The Mush From The Hill

I visited her every weekend for nearly six years. Her once-dark hair now silvered with age, but you could see she had been knock-out gorgeous in her youth. In my eyes, she was still quite beautiful.

She had no family, so she claimed, and I was the closest thing she had to a friend. When pressed as to why that was, her reply always came back, “I will always only be the mush from the hill.” What an odd statement, I thought.

Our visits generally consisted of her asking questions, her mind hungry for knowledge, about anything and everything. From philosophy to weather patterns to investing money to leadership skills to running a business to cooking a great meal. We talked for hours as I cleaned her apartment and changed her sheets and fed her special treats. Some days we played cards or checkers as we worked through life together.

It was in what I didn’t then know was to be her final weeks of life that she told me a story of a young woman. I don’t know if it was true or if they were the delusions of an elderly woman in her final hours. But I will remember it to the day I myself pass on.

“Sit and let us talk about mush,” she said to me, her filmy eyes a bit sad and her knobby hands shaking slightly as she patted the bed beside her. I had just come in with intentions on feeding her my special cream of pumpkin soup she so loved. I knew it could wait. This seemed important.

Once I was settled, after tucking the mint green crocheted blanket around her waist a bit tighter, she began. “I knew a young woman with raven black hair and skin as smooth as cream. She lived just on the edge of town at the top of the hill there.” She gestured vaguely out the window.

“Everyone told her how beautiful she was from the time she was a little baby girl. Didn’t seem to matter if she was smart or happy or wise or talented. No. She was pretty. That seemed to be enough.

“Her parents coddled and preened her. ‘No need to use your brain when you’re so pretty, girl.’ If ever she showed interest in books or learning or improving herself, she was told that was something normal folk had to worry about. She was pretty. That would get her further in life than any of the regular ones around.

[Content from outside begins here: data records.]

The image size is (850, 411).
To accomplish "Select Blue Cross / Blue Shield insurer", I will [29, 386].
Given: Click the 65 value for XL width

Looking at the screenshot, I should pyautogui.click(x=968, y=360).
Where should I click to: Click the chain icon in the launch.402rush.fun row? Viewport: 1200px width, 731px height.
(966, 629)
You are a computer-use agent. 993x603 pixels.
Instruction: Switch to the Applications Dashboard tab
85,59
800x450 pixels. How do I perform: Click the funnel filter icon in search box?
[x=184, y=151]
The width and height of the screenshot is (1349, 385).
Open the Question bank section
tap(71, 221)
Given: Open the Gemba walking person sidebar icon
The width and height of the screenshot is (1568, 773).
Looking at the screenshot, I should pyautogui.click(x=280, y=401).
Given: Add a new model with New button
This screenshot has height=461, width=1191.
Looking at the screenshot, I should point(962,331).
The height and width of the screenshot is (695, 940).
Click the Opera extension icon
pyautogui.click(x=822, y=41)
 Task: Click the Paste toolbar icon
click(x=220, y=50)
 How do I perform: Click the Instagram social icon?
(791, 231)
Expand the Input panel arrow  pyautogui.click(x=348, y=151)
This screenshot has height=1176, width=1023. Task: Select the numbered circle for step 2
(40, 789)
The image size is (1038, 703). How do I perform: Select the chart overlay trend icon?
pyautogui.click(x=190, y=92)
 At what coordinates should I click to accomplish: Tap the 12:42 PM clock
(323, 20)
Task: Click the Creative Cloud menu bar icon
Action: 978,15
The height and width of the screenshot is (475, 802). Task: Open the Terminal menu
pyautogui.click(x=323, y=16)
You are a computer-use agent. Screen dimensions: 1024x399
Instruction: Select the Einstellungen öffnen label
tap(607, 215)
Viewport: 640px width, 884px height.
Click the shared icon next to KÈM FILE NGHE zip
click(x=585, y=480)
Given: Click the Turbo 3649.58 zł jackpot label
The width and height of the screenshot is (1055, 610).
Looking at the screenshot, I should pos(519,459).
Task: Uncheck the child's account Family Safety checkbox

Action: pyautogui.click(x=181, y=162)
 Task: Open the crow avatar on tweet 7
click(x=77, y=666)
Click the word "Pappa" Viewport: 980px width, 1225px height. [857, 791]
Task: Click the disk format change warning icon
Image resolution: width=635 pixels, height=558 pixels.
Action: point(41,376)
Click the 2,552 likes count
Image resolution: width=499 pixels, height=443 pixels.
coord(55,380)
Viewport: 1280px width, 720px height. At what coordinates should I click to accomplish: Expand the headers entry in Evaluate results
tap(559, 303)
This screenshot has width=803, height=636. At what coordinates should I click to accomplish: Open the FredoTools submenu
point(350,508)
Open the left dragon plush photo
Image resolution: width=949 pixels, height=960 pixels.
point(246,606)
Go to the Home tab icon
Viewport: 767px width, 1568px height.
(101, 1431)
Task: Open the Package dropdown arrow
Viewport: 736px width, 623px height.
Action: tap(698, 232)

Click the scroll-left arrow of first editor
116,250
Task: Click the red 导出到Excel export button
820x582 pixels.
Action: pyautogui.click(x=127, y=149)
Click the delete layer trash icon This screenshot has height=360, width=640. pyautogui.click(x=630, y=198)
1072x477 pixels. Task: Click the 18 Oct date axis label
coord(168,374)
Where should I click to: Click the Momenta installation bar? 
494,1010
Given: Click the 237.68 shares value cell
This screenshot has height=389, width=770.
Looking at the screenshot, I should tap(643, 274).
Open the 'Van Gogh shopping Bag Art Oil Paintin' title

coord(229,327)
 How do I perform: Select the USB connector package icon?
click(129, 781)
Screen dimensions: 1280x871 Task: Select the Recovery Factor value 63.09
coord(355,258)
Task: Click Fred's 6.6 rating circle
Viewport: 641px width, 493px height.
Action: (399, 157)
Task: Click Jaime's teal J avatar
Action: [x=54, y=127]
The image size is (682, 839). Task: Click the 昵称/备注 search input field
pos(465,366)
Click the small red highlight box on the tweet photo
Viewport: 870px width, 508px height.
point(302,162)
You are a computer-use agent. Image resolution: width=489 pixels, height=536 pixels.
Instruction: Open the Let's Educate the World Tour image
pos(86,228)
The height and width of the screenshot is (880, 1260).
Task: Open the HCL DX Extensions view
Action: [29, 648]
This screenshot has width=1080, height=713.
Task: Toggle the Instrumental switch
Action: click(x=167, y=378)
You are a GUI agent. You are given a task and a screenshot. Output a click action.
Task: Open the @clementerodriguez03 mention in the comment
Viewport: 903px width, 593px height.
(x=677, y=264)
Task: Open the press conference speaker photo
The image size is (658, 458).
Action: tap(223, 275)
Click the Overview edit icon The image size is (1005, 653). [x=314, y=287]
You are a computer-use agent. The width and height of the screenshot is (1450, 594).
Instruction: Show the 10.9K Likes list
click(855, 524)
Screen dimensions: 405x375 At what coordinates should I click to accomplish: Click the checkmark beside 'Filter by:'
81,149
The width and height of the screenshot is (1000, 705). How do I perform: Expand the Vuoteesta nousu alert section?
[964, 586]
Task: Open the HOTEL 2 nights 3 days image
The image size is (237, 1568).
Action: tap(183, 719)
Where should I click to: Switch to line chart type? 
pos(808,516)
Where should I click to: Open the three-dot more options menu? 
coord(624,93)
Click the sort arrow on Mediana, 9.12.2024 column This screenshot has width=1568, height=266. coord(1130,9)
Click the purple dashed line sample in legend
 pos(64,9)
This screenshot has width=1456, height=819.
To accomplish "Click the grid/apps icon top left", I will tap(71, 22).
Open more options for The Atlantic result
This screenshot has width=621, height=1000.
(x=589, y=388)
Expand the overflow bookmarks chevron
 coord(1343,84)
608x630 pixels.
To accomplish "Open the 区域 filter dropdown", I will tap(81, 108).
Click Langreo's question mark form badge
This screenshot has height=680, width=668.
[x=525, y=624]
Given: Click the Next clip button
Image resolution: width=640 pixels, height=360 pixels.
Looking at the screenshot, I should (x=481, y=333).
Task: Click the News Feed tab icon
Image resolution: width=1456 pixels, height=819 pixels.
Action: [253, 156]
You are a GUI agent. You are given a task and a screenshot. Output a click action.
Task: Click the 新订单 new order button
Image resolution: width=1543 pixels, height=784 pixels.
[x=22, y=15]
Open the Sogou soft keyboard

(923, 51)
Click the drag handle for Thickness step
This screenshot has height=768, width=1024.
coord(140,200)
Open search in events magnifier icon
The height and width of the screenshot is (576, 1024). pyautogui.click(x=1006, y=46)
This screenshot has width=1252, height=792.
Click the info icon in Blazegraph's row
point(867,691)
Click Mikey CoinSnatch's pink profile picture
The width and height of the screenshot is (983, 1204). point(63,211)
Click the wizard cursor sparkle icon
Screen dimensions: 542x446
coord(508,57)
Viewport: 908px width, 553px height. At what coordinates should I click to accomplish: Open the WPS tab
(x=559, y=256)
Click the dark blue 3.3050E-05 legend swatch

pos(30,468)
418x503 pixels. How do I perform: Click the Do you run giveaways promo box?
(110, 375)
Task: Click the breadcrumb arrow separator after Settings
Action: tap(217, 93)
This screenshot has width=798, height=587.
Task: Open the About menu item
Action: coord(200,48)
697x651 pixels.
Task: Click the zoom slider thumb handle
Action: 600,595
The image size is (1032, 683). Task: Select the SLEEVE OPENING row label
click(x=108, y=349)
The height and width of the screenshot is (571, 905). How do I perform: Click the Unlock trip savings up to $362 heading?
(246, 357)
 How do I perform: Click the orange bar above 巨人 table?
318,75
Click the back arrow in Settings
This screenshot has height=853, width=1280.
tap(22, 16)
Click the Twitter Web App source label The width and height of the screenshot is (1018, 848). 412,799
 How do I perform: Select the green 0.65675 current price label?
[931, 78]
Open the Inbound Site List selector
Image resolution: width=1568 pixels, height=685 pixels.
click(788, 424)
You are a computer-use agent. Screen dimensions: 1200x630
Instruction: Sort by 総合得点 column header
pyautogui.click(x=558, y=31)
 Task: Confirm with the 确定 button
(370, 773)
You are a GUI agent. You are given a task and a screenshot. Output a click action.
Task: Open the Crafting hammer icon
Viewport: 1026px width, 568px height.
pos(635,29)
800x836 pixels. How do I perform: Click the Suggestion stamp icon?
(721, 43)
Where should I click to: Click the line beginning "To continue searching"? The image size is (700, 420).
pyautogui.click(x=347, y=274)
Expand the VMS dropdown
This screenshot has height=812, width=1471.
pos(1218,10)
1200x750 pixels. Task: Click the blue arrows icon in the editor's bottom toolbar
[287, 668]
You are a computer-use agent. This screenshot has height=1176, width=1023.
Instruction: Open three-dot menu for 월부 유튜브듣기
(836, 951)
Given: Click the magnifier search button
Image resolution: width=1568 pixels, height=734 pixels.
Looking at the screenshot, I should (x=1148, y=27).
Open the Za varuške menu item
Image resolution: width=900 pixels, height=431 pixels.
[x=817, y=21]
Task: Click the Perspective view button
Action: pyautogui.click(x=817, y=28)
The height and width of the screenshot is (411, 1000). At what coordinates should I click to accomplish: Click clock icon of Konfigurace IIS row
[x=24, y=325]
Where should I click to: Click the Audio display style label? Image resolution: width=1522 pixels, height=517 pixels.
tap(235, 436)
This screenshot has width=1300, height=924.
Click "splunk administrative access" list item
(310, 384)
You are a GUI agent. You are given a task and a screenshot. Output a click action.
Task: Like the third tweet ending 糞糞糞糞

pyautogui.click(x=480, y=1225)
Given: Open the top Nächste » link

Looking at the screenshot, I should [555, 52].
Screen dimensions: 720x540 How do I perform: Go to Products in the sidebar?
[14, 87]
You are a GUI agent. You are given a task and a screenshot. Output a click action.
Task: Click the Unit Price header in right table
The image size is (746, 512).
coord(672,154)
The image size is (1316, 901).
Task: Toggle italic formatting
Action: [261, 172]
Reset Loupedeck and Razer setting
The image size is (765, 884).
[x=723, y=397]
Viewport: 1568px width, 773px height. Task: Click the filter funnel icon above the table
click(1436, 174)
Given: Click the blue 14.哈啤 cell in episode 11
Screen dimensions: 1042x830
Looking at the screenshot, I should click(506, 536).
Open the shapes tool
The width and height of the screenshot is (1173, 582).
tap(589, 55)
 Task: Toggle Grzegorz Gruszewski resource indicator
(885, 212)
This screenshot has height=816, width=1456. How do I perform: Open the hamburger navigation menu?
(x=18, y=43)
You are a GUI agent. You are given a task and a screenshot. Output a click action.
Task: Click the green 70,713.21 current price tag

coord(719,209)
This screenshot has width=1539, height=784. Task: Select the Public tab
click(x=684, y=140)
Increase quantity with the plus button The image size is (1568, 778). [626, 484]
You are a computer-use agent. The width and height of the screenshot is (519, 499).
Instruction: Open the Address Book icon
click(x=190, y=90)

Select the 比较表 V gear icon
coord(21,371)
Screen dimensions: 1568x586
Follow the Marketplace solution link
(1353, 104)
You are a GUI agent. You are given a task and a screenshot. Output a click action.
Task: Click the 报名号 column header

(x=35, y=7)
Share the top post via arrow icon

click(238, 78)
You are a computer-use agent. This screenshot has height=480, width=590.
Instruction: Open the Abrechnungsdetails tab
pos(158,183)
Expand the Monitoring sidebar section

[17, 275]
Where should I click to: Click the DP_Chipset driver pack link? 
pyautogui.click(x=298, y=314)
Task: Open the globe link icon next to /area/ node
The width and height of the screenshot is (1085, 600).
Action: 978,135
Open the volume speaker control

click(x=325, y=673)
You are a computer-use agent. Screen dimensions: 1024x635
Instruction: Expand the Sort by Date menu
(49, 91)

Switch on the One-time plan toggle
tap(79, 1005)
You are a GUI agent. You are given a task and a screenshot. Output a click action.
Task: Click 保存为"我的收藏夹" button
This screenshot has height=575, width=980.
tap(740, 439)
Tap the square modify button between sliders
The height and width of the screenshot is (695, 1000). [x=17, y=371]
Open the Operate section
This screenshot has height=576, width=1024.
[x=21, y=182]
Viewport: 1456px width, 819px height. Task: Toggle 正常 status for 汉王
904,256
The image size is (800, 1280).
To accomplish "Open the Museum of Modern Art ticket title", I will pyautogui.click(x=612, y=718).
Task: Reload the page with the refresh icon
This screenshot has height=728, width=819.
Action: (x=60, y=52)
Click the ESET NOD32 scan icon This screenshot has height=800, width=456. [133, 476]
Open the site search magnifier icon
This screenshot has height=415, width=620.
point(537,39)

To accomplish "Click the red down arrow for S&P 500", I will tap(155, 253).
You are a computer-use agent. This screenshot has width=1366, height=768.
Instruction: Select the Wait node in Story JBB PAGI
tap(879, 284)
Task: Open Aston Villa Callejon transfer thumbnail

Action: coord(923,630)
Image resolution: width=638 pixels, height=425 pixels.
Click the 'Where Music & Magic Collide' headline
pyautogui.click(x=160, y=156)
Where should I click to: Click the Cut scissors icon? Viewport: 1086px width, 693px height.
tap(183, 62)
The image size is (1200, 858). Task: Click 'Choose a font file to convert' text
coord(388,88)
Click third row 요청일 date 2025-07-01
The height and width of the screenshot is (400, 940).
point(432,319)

“She began to believe what she was told. She filled her mind with pictures in beauty magazines and church gossip and her hands were often idle. She only knew about keeping a clean house by watching her mother instruct the hired help. She never learned anything useful except how to sit like a pretty lady and laugh in a becoming way and how to coyly attract men.

“Then her eighteenth birthday came and went and she had no suitors; she began to wonder if she was unattainable. Too pretty, perhaps? Maybe she wasn’t laughing the right way. She tried harder. Her parents said she was so pretty that someone famous was bound to snatch her up.

“When she was twenty-one, a handsome stranger came to town and moved in the house at the bottom of the hill. Every day he passed her house out of town on his way to work in Mr. Culper’s fields and farm just on the other side of the young woman’s house.

“Oh she immediately fell in love, to be sure. He was polite and handsome and always tipped his hat. He often stopped to chat for a few minutes on her porch, both to and from his post. Eight months passed and he never asked her out but was always polite.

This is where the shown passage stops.